Exercise requirements: Transcribe every line of the listing below without any deviation.

···

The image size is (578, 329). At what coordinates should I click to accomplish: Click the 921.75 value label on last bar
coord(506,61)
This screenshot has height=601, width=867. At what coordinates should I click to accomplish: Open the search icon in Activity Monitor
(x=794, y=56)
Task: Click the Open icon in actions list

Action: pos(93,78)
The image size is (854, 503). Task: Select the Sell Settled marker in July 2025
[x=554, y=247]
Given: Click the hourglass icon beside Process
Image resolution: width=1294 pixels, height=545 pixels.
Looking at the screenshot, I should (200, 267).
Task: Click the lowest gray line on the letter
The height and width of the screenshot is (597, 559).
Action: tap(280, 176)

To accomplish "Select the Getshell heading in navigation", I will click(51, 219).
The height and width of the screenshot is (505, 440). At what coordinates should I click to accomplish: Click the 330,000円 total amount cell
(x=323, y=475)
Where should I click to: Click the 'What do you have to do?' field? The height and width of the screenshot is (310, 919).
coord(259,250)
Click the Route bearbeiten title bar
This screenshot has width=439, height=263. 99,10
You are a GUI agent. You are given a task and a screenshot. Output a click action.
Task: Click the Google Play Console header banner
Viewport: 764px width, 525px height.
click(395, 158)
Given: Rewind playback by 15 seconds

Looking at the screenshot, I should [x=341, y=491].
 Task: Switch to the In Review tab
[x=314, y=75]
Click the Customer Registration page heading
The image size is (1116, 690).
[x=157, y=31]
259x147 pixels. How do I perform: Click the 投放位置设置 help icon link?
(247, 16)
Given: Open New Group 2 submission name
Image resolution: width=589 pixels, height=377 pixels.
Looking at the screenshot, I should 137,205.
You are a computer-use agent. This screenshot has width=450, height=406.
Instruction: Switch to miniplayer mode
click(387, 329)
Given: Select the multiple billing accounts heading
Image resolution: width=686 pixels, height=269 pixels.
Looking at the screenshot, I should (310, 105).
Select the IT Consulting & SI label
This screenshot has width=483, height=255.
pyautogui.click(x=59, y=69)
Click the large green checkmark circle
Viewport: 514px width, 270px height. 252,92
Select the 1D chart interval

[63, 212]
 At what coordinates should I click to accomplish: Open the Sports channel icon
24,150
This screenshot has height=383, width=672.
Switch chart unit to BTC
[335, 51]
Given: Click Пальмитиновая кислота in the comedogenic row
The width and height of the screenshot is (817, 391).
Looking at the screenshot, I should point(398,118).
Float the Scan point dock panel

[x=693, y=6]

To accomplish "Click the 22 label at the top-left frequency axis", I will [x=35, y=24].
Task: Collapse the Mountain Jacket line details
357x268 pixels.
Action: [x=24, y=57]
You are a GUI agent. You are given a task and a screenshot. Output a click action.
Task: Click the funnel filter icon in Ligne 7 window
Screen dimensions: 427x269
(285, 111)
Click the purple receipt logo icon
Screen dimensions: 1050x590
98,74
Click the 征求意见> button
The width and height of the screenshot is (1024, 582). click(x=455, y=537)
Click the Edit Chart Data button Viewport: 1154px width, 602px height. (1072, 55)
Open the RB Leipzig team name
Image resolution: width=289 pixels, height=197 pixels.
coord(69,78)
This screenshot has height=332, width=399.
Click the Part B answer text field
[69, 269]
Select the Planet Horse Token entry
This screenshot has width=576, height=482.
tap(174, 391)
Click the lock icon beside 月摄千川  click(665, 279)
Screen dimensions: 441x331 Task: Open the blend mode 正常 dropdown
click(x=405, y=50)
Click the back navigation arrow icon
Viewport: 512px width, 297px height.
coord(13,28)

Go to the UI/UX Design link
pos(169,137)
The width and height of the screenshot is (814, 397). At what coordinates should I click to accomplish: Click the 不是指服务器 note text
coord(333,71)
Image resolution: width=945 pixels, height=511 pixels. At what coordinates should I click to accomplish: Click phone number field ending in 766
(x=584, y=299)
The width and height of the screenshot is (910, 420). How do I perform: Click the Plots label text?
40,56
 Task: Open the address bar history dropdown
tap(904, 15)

···

Expected output:
The image size is (578, 329). At what coordinates should I click to accomplish: Click the 921.75 value label on last bar
coord(506,61)
This screenshot has height=601, width=867. At what coordinates should I click to accomplish: Open the search icon in Activity Monitor
(x=794, y=56)
Task: Click the Open icon in actions list

Action: pos(93,78)
The image size is (854, 503). Task: Select the Sell Settled marker in July 2025
[x=554, y=247]
Given: Click the hourglass icon beside Process
Image resolution: width=1294 pixels, height=545 pixels.
Looking at the screenshot, I should (200, 267).
Task: Click the lowest gray line on the letter
The height and width of the screenshot is (597, 559).
Action: tap(280, 176)

To accomplish "Select the Getshell heading in navigation", I will click(51, 219).
The height and width of the screenshot is (505, 440). At what coordinates should I click to accomplish: Click the 330,000円 total amount cell
(x=323, y=475)
Where should I click to: Click the 'What do you have to do?' field? The height and width of the screenshot is (310, 919).
coord(259,250)
Click the Route bearbeiten title bar
This screenshot has width=439, height=263. 99,10
You are a GUI agent. You are given a task and a screenshot. Output a click action.
Task: Click the Google Play Console header banner
Viewport: 764px width, 525px height.
click(395, 158)
Given: Rewind playback by 15 seconds

Looking at the screenshot, I should [x=341, y=491].
 Task: Switch to the In Review tab
[x=314, y=75]
Click the Customer Registration page heading
The image size is (1116, 690).
[x=157, y=31]
259x147 pixels. How do I perform: Click the 投放位置设置 help icon link?
(247, 16)
Given: Open New Group 2 submission name
Image resolution: width=589 pixels, height=377 pixels.
Looking at the screenshot, I should 137,205.
You are a computer-use agent. This screenshot has width=450, height=406.
Instruction: Switch to miniplayer mode
click(387, 329)
Given: Select the multiple billing accounts heading
Image resolution: width=686 pixels, height=269 pixels.
Looking at the screenshot, I should (310, 105).
Select the IT Consulting & SI label
This screenshot has width=483, height=255.
pyautogui.click(x=59, y=69)
Click the large green checkmark circle
Viewport: 514px width, 270px height. 252,92
Select the 1D chart interval

[63, 212]
 At what coordinates should I click to accomplish: Open the Sports channel icon
24,150
This screenshot has height=383, width=672.
Switch chart unit to BTC
[335, 51]
Given: Click Пальмитиновая кислота in the comedogenic row
The width and height of the screenshot is (817, 391).
Looking at the screenshot, I should point(398,118).
Float the Scan point dock panel

[x=693, y=6]

To accomplish "Click the 22 label at the top-left frequency axis", I will [x=35, y=24].
Task: Collapse the Mountain Jacket line details
357x268 pixels.
Action: [x=24, y=57]
You are a GUI agent. You are given a task and a screenshot. Output a click action.
Task: Click the funnel filter icon in Ligne 7 window
Screen dimensions: 427x269
(285, 111)
Click the purple receipt logo icon
Screen dimensions: 1050x590
98,74
Click the 征求意见> button
The width and height of the screenshot is (1024, 582). click(x=455, y=537)
Click the Edit Chart Data button Viewport: 1154px width, 602px height. (1072, 55)
Open the RB Leipzig team name
Image resolution: width=289 pixels, height=197 pixels.
coord(69,78)
This screenshot has height=332, width=399.
Click the Part B answer text field
[69, 269]
Select the Planet Horse Token entry
This screenshot has width=576, height=482.
tap(174, 391)
Click the lock icon beside 月摄千川  click(665, 279)
Screen dimensions: 441x331 Task: Open the blend mode 正常 dropdown
click(x=405, y=50)
Click the back navigation arrow icon
Viewport: 512px width, 297px height.
coord(13,28)

Go to the UI/UX Design link
pos(169,137)
The width and height of the screenshot is (814, 397). At what coordinates should I click to accomplish: Click the 不是指服务器 note text
coord(333,71)
Image resolution: width=945 pixels, height=511 pixels. At what coordinates should I click to accomplish: Click phone number field ending in 766
(x=584, y=299)
The width and height of the screenshot is (910, 420). How do I perform: Click the Plots label text?
40,56
 Task: Open the address bar history dropdown
tap(904, 15)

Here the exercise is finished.